--- Input data ---

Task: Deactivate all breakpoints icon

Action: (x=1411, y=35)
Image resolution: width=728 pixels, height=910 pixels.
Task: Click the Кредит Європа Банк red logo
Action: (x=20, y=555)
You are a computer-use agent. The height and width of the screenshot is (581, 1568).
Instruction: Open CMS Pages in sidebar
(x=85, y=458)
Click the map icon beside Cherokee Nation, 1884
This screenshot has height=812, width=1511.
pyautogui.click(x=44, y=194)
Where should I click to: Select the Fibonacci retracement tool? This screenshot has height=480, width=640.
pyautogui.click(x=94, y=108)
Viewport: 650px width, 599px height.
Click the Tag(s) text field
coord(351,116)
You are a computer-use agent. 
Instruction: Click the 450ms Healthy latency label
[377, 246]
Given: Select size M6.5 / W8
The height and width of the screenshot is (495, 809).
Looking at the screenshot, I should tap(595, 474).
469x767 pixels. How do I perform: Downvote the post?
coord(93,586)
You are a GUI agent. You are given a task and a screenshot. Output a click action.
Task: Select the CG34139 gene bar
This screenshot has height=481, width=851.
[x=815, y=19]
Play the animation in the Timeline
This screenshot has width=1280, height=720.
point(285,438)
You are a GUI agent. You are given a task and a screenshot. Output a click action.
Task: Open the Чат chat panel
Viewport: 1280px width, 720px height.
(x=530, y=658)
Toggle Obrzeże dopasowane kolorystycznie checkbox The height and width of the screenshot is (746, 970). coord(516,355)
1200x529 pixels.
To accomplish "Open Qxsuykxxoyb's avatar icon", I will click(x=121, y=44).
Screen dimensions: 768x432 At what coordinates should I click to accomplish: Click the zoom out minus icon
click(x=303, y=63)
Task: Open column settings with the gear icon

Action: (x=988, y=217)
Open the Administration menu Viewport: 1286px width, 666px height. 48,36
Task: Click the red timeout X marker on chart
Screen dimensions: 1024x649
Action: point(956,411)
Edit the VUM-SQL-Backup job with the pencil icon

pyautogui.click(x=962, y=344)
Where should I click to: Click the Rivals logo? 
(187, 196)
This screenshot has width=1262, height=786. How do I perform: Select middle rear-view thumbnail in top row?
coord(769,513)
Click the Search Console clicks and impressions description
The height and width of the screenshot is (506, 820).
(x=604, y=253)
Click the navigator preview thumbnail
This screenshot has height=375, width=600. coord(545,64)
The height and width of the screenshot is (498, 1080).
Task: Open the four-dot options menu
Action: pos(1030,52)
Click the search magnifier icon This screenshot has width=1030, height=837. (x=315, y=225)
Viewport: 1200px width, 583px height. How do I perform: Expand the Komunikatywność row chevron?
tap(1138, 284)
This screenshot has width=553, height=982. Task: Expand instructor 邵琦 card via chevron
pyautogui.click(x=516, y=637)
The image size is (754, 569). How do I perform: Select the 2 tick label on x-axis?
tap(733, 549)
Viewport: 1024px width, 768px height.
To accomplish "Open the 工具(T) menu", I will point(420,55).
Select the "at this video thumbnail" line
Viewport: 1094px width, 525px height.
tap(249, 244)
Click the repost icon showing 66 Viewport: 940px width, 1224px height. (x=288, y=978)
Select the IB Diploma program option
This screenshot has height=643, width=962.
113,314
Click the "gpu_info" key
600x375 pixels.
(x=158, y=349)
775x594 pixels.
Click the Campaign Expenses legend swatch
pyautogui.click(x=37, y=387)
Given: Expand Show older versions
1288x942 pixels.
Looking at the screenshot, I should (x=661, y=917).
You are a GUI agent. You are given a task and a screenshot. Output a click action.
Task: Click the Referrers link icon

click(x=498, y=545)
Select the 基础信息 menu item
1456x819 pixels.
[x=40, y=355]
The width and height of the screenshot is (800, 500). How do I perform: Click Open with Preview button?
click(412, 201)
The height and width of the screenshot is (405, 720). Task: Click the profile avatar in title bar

---

Activity :: Produce a verbatim copy of all the material.

Task response ::
Task: Deactivate all breakpoints icon

Action: (x=1411, y=35)
Image resolution: width=728 pixels, height=910 pixels.
Task: Click the Кредит Європа Банк red logo
Action: (x=20, y=555)
You are a computer-use agent. The height and width of the screenshot is (581, 1568).
Instruction: Open CMS Pages in sidebar
(x=85, y=458)
Click the map icon beside Cherokee Nation, 1884
This screenshot has height=812, width=1511.
pyautogui.click(x=44, y=194)
Where should I click to: Select the Fibonacci retracement tool? This screenshot has height=480, width=640.
pyautogui.click(x=94, y=108)
Viewport: 650px width, 599px height.
Click the Tag(s) text field
coord(351,116)
You are a computer-use agent. 
Instruction: Click the 450ms Healthy latency label
[377, 246]
Given: Select size M6.5 / W8
The height and width of the screenshot is (495, 809).
Looking at the screenshot, I should tap(595, 474).
469x767 pixels. How do I perform: Downvote the post?
coord(93,586)
You are a GUI agent. You are given a task and a screenshot. Output a click action.
Task: Select the CG34139 gene bar
This screenshot has height=481, width=851.
[x=815, y=19]
Play the animation in the Timeline
This screenshot has width=1280, height=720.
point(285,438)
You are a GUI agent. You are given a task and a screenshot. Output a click action.
Task: Open the Чат chat panel
Viewport: 1280px width, 720px height.
(x=530, y=658)
Toggle Obrzeże dopasowane kolorystycznie checkbox The height and width of the screenshot is (746, 970). coord(516,355)
1200x529 pixels.
To accomplish "Open Qxsuykxxoyb's avatar icon", I will click(x=121, y=44).
Screen dimensions: 768x432 At what coordinates should I click to accomplish: Click the zoom out minus icon
click(x=303, y=63)
Task: Open column settings with the gear icon

Action: (x=988, y=217)
Open the Administration menu Viewport: 1286px width, 666px height. 48,36
Task: Click the red timeout X marker on chart
Screen dimensions: 1024x649
Action: point(956,411)
Edit the VUM-SQL-Backup job with the pencil icon

pyautogui.click(x=962, y=344)
Where should I click to: Click the Rivals logo? 
(187, 196)
This screenshot has width=1262, height=786. How do I perform: Select middle rear-view thumbnail in top row?
coord(769,513)
Click the Search Console clicks and impressions description
The height and width of the screenshot is (506, 820).
(x=604, y=253)
Click the navigator preview thumbnail
This screenshot has height=375, width=600. coord(545,64)
The height and width of the screenshot is (498, 1080).
Task: Open the four-dot options menu
Action: pos(1030,52)
Click the search magnifier icon This screenshot has width=1030, height=837. (x=315, y=225)
Viewport: 1200px width, 583px height. How do I perform: Expand the Komunikatywność row chevron?
tap(1138, 284)
This screenshot has width=553, height=982. Task: Expand instructor 邵琦 card via chevron
pyautogui.click(x=516, y=637)
The image size is (754, 569). How do I perform: Select the 2 tick label on x-axis?
tap(733, 549)
Viewport: 1024px width, 768px height.
To accomplish "Open the 工具(T) menu", I will point(420,55).
Select the "at this video thumbnail" line
Viewport: 1094px width, 525px height.
tap(249, 244)
Click the repost icon showing 66 Viewport: 940px width, 1224px height. (x=288, y=978)
Select the IB Diploma program option
This screenshot has height=643, width=962.
113,314
Click the "gpu_info" key
600x375 pixels.
(x=158, y=349)
775x594 pixels.
Click the Campaign Expenses legend swatch
pyautogui.click(x=37, y=387)
Given: Expand Show older versions
1288x942 pixels.
Looking at the screenshot, I should (x=661, y=917).
You are a GUI agent. You are given a task and a screenshot. Output a click action.
Task: Click the Referrers link icon

click(x=498, y=545)
Select the 基础信息 menu item
1456x819 pixels.
[x=40, y=355]
The width and height of the screenshot is (800, 500). How do I perform: Click Open with Preview button?
click(412, 201)
The height and width of the screenshot is (405, 720). Task: Click the profile avatar in title bar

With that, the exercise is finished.